# Devils Lake Walleye Fishing Report



## Ed's Bait (Jul 26, 2002)

Perch fishing on Devils Lake continues to be spotty, but anglers are reporting 
fairly good walleye fishing and excellent pike fishing. For perch, anglers 
continue to work the deeper water areas in Creel Bay near the Country Club and 
the mouth, the Towers area, the Casino, and the Ft. Totten/Cactus Point area. 
Hali?s, genz worms, frostees, kastmasters, raps, and other small panfish type 
jigs tipped with minnows, wax worms, spikes, or perch eyes all tend to work at 
times. Anglers are reporting marking a lot of fish, but finding active 
schools has been tougher. Walleye fishing remains quite good in the early 
morning and evening hours. Some of the better areas have been the Mauvee 
Bridge area, Bud/Old Mill bays, Doc Hagens, the north end of Six Mile, 
Rocky/Military Points, the 57 bridge, Mission Bay along the old railroad 
tracks, East Bay near the Camp entrance, and the Stromme Addition area. Try 
jigging sonars or chubby darters, or work nils, raps, kastmasters, swedish 
pimples, or buckshots tipped with minnows or minnow heads. Pike fishing 
continues to be excellent in the Lake Irvin/Churches Ferry area. Anglers have 
been using sonars, jigs tipped with twister tails, or smelt or herring fished 
on tip ups.
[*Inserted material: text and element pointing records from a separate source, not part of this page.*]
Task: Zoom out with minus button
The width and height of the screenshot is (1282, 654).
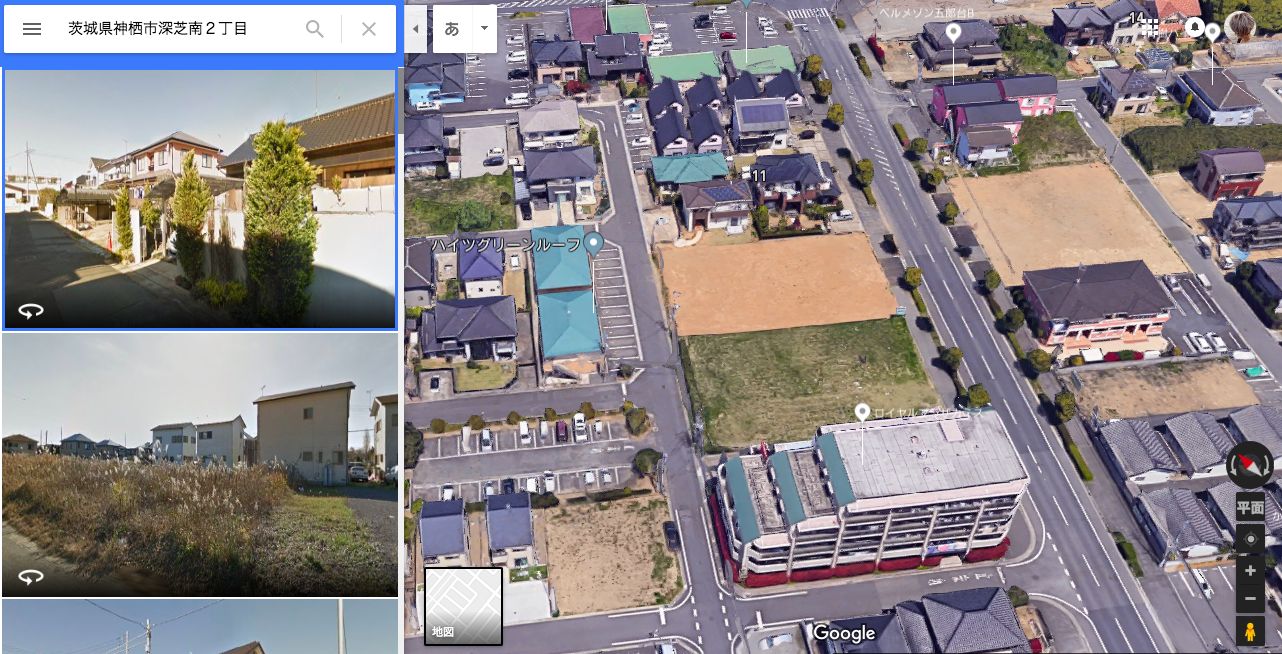Action: [1250, 599]
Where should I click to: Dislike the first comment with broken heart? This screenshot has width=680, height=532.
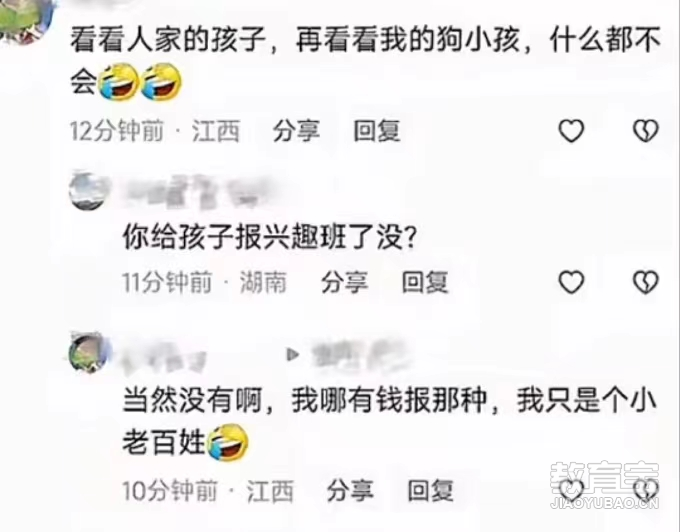pyautogui.click(x=646, y=131)
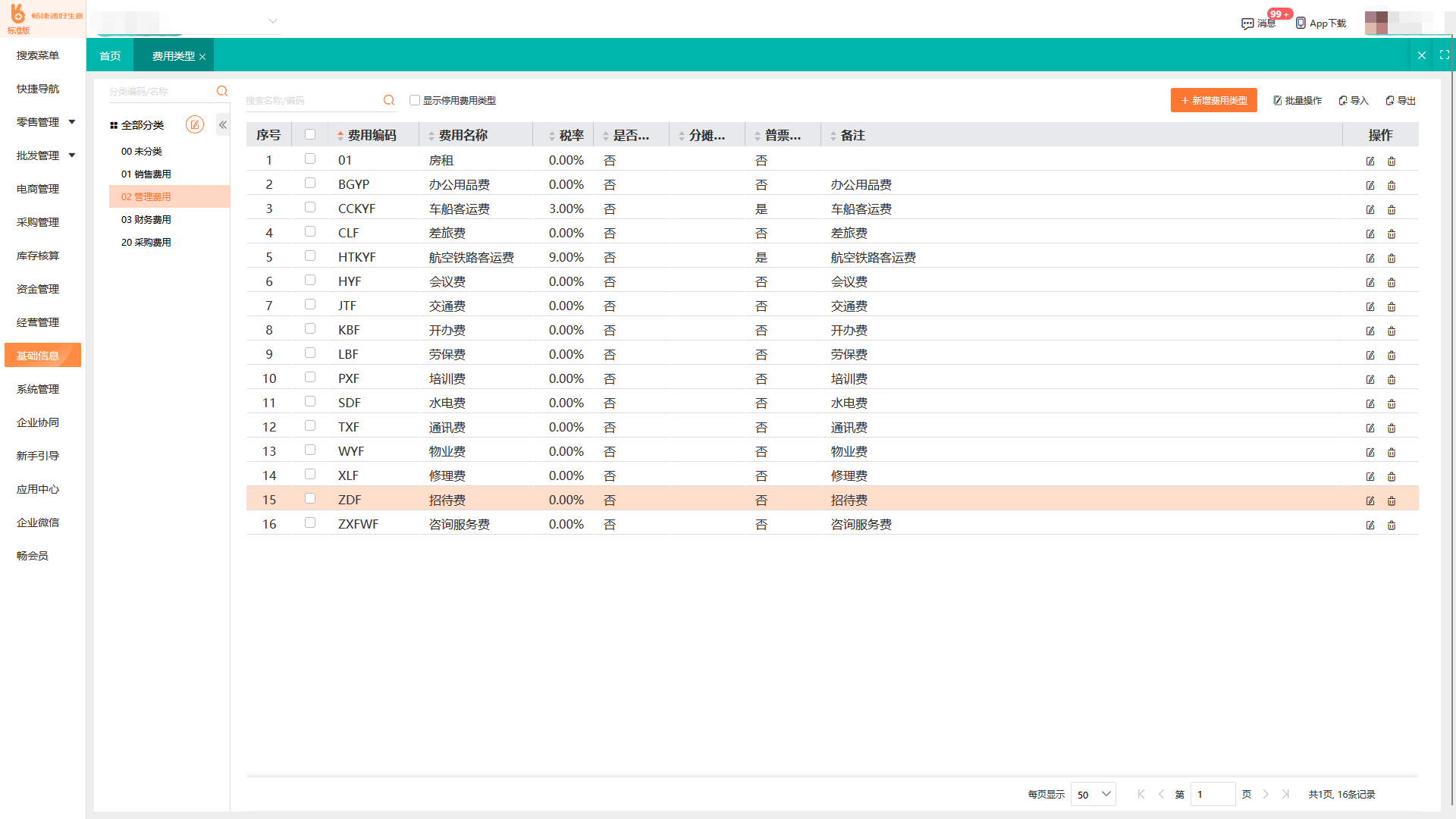Click next page navigation arrow
The image size is (1456, 819).
[1264, 794]
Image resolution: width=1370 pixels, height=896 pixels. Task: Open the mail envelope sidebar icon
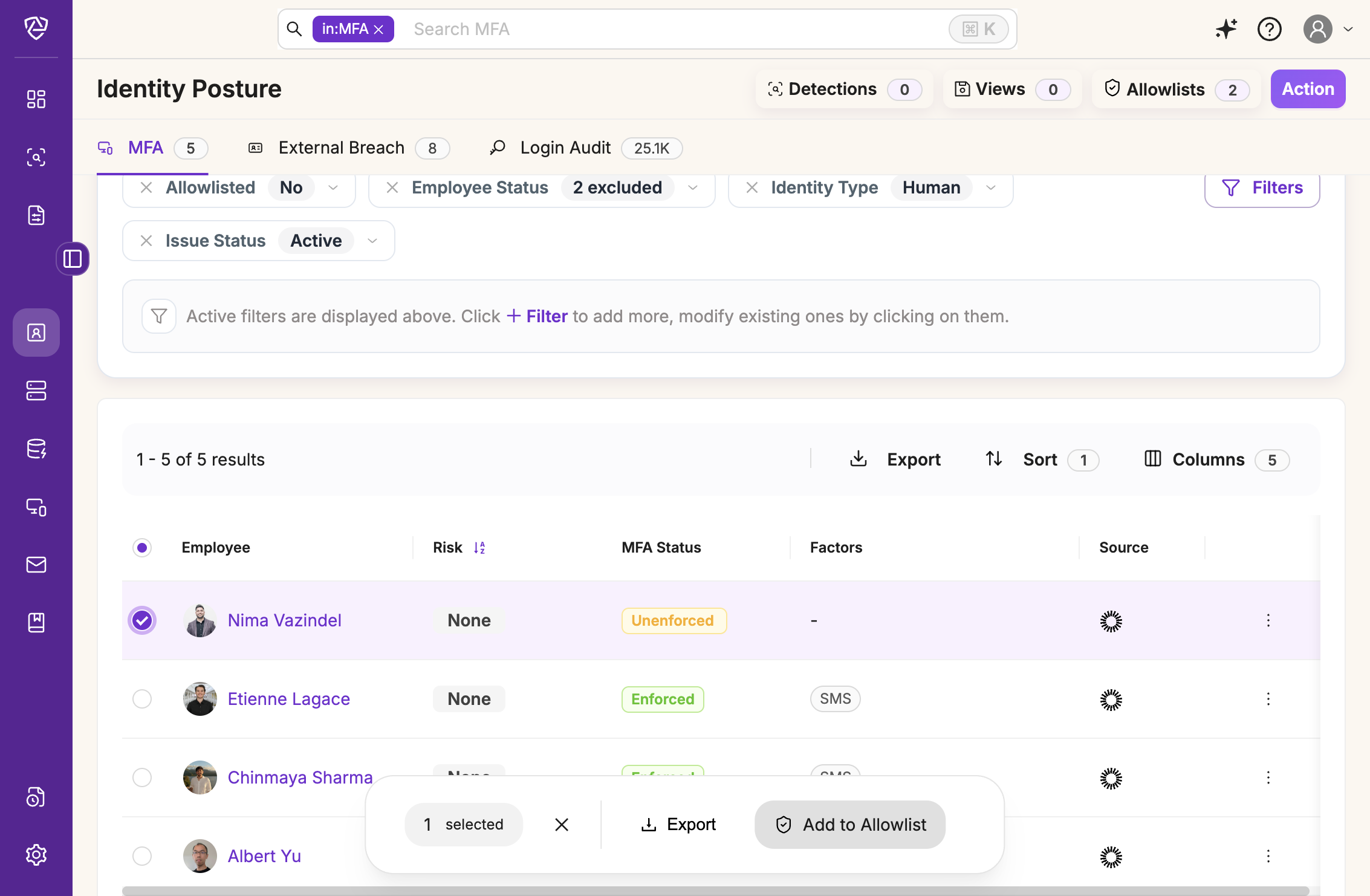[x=36, y=564]
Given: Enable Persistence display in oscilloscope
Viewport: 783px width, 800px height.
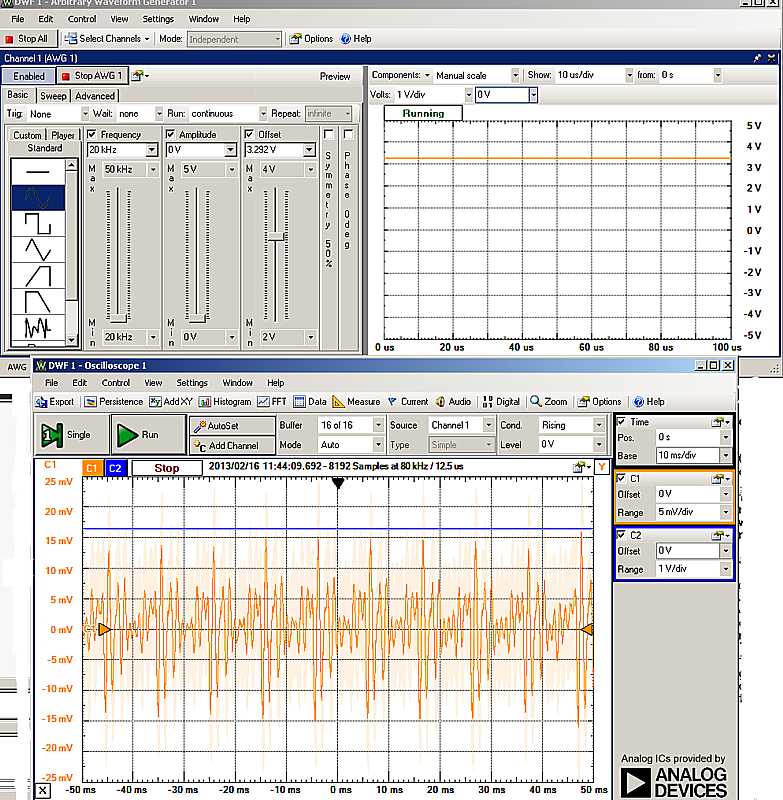Looking at the screenshot, I should click(x=113, y=402).
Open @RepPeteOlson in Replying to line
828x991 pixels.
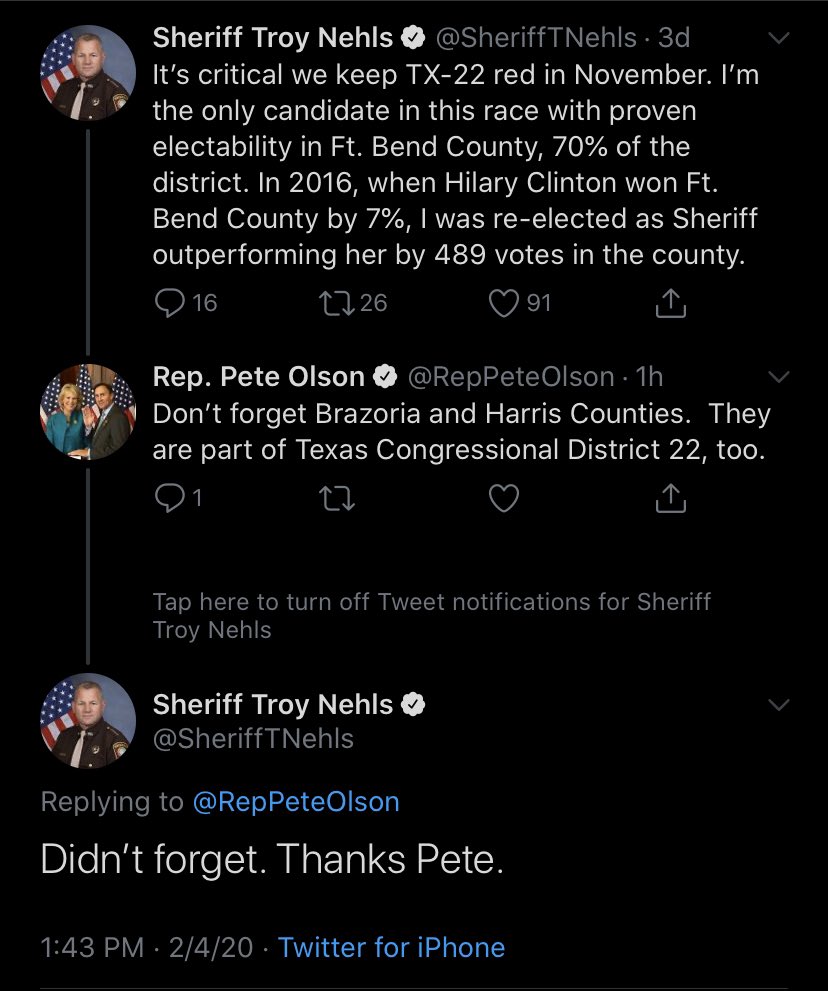click(295, 802)

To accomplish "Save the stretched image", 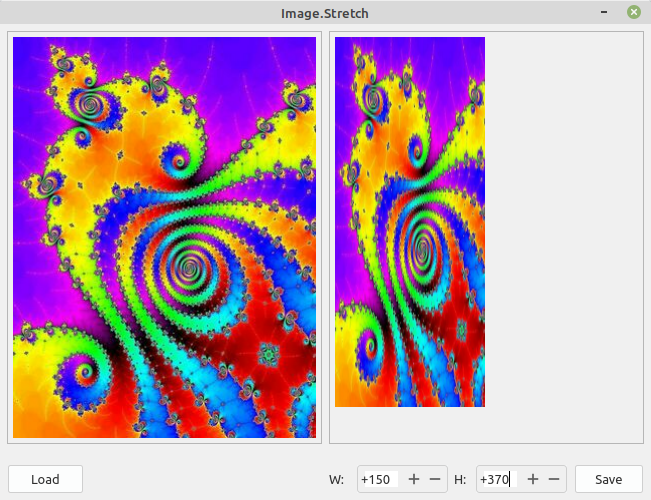I will 608,479.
When the fish are more active the sonars and jigs work well. At 
other times, the tip ups are the way to go. For some larger pike, try the 
north end of Six Mile Bay or the north end of Creel Bay. There?s a fair 
amount of snow on the lake but there are some trails as well. Four wheel 
drives are recommended. Good Luck & Good Fishing!!


----------